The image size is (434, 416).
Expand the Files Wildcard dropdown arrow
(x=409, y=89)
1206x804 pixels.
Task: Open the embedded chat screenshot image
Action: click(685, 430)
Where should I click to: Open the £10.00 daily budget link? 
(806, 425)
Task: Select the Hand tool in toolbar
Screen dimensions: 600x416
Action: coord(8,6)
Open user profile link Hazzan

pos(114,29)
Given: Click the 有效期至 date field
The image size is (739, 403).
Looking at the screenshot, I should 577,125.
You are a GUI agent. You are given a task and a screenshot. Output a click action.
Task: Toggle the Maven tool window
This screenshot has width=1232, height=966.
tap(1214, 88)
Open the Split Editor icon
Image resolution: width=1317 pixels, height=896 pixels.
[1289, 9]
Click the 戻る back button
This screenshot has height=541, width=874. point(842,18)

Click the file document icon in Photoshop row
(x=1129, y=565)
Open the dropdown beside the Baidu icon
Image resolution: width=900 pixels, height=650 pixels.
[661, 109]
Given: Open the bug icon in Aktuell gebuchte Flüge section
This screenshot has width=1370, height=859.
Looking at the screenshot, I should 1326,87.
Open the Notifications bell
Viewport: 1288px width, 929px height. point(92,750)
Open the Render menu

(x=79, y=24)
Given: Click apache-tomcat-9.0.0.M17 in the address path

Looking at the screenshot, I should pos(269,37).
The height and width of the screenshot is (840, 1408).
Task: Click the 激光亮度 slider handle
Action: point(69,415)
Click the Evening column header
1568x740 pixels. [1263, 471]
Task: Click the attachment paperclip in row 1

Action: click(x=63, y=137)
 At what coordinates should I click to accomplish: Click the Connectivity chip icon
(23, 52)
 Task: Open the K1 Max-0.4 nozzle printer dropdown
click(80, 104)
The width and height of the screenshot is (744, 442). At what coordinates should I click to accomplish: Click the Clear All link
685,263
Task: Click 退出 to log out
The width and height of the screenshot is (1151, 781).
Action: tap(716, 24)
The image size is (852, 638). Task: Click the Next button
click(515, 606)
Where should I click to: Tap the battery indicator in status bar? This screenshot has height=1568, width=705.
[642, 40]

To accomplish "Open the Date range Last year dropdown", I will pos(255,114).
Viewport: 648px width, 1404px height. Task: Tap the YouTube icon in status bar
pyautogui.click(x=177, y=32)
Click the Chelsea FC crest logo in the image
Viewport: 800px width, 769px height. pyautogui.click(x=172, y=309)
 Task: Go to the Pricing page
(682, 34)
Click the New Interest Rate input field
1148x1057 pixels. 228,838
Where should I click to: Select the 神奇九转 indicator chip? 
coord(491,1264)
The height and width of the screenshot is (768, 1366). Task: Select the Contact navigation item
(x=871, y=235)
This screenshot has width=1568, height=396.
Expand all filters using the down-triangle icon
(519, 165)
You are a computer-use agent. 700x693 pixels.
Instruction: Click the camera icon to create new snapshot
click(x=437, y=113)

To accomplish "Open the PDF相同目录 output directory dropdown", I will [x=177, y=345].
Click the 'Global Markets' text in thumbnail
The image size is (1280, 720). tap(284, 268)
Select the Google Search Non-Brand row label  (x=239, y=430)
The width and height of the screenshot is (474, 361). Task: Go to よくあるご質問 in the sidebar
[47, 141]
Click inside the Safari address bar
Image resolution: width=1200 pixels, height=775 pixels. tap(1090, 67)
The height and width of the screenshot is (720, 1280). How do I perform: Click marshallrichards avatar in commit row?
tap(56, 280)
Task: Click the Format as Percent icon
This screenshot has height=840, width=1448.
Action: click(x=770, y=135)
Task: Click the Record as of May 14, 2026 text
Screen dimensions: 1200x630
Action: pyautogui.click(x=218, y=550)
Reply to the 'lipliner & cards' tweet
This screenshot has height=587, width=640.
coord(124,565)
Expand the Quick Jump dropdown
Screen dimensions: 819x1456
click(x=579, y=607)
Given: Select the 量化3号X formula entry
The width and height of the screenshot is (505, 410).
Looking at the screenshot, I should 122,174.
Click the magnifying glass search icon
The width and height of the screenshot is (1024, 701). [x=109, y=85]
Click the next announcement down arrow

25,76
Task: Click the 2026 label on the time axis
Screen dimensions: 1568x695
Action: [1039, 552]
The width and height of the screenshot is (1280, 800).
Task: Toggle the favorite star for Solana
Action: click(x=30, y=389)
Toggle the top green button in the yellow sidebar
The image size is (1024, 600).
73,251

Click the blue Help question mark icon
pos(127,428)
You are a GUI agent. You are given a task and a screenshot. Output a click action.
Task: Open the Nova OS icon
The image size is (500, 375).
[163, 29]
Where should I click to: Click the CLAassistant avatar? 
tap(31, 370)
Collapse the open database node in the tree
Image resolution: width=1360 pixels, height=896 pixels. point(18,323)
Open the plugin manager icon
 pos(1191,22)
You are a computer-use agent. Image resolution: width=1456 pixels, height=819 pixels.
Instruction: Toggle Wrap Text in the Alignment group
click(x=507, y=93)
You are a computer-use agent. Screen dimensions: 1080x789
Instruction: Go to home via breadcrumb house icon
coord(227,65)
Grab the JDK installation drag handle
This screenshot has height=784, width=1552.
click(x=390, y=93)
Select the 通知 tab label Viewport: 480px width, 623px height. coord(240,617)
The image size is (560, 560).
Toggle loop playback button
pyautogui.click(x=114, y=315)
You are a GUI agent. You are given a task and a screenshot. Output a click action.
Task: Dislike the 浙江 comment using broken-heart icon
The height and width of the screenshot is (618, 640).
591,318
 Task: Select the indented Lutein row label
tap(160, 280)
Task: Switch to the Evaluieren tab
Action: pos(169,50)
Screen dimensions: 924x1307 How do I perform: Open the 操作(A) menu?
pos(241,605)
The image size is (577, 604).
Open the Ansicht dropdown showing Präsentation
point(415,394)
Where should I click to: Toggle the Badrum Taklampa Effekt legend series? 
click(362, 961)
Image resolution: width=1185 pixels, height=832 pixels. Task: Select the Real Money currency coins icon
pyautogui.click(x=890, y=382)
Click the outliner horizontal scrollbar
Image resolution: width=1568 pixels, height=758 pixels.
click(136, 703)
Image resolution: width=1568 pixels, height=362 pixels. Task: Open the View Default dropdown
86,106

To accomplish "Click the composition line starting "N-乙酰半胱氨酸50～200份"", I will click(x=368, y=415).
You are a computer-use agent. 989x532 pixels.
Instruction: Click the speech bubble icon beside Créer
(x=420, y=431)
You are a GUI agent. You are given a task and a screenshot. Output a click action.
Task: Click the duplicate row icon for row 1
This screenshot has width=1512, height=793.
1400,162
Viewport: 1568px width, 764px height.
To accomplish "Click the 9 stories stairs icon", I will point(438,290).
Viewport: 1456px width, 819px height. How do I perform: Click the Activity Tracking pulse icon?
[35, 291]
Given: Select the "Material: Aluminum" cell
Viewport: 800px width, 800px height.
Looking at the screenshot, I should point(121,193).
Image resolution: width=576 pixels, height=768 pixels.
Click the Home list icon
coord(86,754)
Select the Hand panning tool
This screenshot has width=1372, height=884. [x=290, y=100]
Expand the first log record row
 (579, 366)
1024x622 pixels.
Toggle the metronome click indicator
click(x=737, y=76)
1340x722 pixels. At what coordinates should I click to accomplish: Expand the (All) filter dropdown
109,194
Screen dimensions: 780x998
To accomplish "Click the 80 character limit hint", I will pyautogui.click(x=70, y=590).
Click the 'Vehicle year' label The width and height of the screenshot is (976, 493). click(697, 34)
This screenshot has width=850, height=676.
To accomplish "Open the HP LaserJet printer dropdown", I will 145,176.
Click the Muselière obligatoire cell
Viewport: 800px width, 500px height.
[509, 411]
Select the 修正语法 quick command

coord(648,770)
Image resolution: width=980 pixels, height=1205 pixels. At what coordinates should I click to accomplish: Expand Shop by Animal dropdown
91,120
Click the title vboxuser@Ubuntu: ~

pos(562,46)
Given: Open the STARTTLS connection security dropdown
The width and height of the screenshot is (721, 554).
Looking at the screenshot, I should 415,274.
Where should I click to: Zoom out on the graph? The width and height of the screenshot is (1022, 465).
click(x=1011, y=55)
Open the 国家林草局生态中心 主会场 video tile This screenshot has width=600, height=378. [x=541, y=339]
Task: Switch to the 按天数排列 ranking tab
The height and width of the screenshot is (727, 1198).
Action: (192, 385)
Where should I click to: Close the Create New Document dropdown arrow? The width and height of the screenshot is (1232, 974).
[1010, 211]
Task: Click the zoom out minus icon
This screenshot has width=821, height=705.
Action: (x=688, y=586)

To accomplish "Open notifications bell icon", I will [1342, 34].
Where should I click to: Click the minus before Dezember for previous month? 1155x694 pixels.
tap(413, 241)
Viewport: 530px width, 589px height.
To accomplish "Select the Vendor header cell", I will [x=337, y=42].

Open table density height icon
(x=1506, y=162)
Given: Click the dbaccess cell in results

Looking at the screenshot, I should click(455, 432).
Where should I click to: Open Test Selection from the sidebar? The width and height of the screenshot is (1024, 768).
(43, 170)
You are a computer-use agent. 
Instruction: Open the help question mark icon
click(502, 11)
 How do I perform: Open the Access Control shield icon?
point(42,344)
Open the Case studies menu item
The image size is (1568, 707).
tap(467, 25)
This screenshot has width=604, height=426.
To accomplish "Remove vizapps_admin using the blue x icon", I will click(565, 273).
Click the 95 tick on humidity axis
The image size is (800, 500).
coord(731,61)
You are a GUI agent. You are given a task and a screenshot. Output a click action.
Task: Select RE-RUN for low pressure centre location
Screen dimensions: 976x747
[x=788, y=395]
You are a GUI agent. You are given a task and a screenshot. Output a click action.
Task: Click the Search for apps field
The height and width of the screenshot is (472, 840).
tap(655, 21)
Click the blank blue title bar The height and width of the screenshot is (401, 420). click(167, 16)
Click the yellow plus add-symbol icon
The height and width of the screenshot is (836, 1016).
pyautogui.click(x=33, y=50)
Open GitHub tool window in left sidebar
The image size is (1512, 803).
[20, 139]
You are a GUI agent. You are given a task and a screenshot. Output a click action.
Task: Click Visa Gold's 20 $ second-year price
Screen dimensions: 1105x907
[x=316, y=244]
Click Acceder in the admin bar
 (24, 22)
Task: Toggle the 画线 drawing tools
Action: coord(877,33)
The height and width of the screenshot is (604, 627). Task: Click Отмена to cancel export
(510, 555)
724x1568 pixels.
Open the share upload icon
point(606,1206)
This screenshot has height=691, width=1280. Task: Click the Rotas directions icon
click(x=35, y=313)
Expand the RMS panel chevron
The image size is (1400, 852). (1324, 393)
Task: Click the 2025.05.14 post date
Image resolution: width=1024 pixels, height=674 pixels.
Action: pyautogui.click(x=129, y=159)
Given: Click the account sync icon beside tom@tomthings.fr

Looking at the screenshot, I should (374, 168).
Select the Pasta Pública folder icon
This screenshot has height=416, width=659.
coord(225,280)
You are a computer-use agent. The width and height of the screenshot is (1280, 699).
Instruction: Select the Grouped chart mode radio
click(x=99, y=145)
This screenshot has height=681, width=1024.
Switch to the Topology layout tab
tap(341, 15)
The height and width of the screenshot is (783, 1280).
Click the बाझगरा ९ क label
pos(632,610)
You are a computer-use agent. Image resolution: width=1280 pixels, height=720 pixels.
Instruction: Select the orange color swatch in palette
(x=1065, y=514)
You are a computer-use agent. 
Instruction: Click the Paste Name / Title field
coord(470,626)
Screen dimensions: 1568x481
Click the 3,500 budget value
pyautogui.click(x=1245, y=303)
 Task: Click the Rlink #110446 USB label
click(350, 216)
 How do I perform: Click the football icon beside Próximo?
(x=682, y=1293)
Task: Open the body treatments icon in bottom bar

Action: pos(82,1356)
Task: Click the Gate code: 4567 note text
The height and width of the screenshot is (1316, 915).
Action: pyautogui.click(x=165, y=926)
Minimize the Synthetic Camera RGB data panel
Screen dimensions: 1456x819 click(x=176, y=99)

++++++++

- _GIVEN REQUEST_
In the stretch from the row containing "Given: Open the bug" through the row containing "click(80, 104)", swap "Evening" for "Morning" and give those rows again with nothing else changed.

- _IN RESPONSE_
Given: Open the bug icon in Aktuell gebuchte Flüge section
This screenshot has width=1370, height=859.
Looking at the screenshot, I should 1326,87.
Open the Notifications bell
Viewport: 1288px width, 929px height. point(92,750)
Open the Render menu

(x=79, y=24)
Given: Click apache-tomcat-9.0.0.M17 in the address path

Looking at the screenshot, I should pos(269,37).
The height and width of the screenshot is (840, 1408).
Task: Click the 激光亮度 slider handle
Action: point(69,415)
Click the Morning column header
1568x740 pixels. [1263, 471]
Task: Click the attachment paperclip in row 1

Action: click(x=63, y=137)
 At what coordinates should I click to accomplish: Click the Connectivity chip icon
(23, 52)
 Task: Open the K1 Max-0.4 nozzle printer dropdown
click(80, 104)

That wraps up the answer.